2.10 Cell cycle analysis
Effect of Ir loaded P-DSPE-Ir and P-DSPE-PEG-Ir LPs on cell cycle progression in CT-26 cells was analyzed by FACS. Briefly, CT-26 cells were seeded in a 60 mm dish at a density of 2×105 cells /dish and treated with NPs (50 µg/ml) for 24 h. After treatment, cells were fixed overnight in 95% ethanol at 40C and were washed in chilled PBS for 2 times, the pellet was re-suspended in 50 μl of RNase A (0.5 mg/ml) and incubated for 20 minutes at 37 °C. After that, 450 μl of propidium iodide (50μg/ml) was added. The proportion of cells at different phases of the cell cycle was monitored by FACS Calibur (BD Biosciences).
2.11 In-vivo Biodistribution study
All animal procedures were performed in accordance with the Guidelines approved by ‘Committee for the Purpose of Control and Supervision of Experiments on Animals’ (CPCSEA), Government of India and experiments were approved by Institutional Animal Care and Use Committee (IACUC) of National Centre for Cell Science (NCCS), Pune, India.6−8 week’s old female Balb/C mice were used to perform the in vivo studies. CT-26 colon cancer cells (1×106) mixed with Matrigel were injected subcutaneously into the right flanke of mouse, and tumor growth was observed. After tumor generation, DiR loaded P-DSPE-DiR and P-DSPE-PEG-DiR loaded LPs were injected intravaneously through tail vein of the mice. The biodistribution of DiR loaded nanoparticles monitored at various time points upto 7 days by In-vivo imaging. The biodistribution of the DiR in major organs (heart, lung, liver, spleen, intestine, and kidney) and tumor was examined by ex-vivo imaging after sacrifice of mice using the IVIS system (IVIS spectrum, Xenogen). In separate experiments, CT-26 tumor bearing mice were injected with (P-DSPE-DiL and P-DSPE-PEG-DiL) and tumor retention of NPs was analyzed for 9 days using IVIS.

.....

**Tasks to complete**
• 1. Retype the methods passage word for word, starting at "2.10 Cell cycle" and ending at "Calibur (BD Biosciences).".
• 2. For each statement, say whether the methods passage supports it, answering yes or no and quoting the deciding words: (a) CT-26 cells were treated with the nanoparticles for 48 hours. (b) Female Balb/C mice were used for the in vivo studies. (c) Tumor retention of the DiL-loaded nanoparticles was analyzed for 9 days.
The data that follow come from a separate source and are unrelated to the methods passage above.

**Data listing**
.....

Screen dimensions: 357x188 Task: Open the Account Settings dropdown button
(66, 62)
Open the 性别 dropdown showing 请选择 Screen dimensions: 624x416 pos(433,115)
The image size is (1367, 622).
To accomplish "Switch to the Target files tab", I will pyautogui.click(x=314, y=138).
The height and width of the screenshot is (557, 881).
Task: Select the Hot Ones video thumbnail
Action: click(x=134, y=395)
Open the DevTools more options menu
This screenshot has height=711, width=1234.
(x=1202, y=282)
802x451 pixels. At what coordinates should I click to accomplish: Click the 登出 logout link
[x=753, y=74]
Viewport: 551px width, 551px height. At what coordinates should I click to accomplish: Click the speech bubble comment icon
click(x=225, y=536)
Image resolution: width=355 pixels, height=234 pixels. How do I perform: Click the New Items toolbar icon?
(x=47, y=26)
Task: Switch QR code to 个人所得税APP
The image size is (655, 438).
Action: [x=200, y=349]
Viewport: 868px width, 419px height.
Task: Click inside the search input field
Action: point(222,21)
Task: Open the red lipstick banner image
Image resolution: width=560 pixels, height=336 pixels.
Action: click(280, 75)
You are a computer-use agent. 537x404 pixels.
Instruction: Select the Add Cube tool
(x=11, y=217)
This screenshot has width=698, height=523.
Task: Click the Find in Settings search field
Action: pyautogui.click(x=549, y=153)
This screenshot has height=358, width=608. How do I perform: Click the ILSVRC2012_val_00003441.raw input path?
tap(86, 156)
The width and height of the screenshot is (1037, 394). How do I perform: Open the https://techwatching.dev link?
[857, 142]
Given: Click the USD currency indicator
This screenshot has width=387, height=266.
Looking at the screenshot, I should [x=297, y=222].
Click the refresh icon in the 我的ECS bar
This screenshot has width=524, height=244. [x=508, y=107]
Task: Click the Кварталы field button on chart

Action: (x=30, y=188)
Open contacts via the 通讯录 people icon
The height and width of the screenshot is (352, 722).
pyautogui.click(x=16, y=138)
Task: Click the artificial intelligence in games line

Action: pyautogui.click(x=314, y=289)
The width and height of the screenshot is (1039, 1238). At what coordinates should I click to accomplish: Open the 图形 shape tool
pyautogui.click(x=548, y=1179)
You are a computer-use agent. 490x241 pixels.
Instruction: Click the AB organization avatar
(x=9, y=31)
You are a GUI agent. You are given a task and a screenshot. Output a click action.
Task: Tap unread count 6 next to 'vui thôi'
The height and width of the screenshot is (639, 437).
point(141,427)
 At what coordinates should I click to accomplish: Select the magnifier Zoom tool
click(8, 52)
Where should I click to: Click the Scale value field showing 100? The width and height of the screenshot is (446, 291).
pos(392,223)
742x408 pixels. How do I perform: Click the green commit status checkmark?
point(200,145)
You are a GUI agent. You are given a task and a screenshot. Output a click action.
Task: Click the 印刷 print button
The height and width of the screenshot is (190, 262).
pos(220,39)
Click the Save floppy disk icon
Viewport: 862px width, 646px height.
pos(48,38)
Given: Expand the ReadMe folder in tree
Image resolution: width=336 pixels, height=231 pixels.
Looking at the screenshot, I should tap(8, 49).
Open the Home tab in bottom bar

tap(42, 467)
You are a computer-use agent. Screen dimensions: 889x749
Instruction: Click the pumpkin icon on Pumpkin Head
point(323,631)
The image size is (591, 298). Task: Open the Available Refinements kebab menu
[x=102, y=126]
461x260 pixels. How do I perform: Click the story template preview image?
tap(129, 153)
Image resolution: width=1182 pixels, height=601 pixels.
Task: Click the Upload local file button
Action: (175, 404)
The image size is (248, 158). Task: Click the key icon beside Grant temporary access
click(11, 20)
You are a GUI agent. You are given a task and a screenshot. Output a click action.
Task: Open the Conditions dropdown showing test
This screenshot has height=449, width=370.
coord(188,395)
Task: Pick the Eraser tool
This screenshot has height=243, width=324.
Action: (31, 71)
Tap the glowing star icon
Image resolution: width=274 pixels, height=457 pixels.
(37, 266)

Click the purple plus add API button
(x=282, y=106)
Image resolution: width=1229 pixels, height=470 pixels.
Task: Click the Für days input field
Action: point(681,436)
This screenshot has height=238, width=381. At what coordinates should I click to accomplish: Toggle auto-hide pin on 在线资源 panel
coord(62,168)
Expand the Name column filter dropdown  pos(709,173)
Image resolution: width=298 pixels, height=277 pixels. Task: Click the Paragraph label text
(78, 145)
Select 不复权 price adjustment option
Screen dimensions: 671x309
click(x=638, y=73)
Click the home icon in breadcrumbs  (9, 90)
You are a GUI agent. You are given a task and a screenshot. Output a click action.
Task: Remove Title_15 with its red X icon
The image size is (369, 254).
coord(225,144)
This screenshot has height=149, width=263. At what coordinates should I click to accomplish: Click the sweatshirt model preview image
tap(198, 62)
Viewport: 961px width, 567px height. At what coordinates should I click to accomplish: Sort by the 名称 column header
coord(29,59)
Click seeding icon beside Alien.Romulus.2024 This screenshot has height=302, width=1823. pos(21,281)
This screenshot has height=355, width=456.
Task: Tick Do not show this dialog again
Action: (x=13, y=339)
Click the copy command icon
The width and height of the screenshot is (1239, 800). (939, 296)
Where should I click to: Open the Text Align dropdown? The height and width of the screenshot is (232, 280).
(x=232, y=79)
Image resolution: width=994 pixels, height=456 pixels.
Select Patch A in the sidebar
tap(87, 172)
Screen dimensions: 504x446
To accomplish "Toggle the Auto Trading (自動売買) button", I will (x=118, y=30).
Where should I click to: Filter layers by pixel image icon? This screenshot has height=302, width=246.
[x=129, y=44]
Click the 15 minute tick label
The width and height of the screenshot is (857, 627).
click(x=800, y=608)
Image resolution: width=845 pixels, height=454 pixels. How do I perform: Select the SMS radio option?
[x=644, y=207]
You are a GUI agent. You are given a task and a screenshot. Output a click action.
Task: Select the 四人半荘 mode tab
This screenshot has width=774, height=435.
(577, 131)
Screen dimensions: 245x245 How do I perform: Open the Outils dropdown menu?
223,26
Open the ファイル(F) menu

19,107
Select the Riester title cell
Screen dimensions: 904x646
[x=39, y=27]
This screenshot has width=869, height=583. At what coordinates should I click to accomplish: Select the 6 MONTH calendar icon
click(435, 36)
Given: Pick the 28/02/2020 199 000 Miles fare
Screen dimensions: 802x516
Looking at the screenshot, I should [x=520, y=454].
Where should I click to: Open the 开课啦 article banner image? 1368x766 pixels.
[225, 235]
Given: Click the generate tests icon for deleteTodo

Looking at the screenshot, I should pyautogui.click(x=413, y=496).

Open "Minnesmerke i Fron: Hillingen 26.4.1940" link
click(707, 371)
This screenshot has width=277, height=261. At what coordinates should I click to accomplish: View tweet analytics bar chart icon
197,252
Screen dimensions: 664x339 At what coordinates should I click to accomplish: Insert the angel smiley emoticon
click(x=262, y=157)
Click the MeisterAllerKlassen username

.....

**Exercise results**
• 1.
2.10 Cell cycle analysis
Effect of Ir loaded P-DSPE-Ir and P-DSPE-PEG-Ir LPs on cell cycle progression in CT-26 cells was analyzed by FACS. Briefly, CT-26 cells were seeded in a 60 mm dish at a density of 2×105 cells /dish and treated with NPs (50 µg/ml) for 24 h. After treatment, cells were fixed overnight in 95% ethanol at 40C and were washed in chilled PBS for 2 times, the pellet was re-suspended in 50 μl of RNase A (0.5 mg/ml) and incubated for 20 minutes at 37 °C. After that, 450 μl of propidium iodide (50μg/ml) was added. The proportion of cells at different phases of the cell cycle was monitored by FACS Calibur (BD Biosciences).

• 2.
(a) No: "treated with NPs (50 µg/ml) for 24 h"
(b) Yes: "female Balb/C mice were used to perform the in vivo studies"
(c) Yes: "tumor retention of NPs was analyzed for 9 days using IVIS"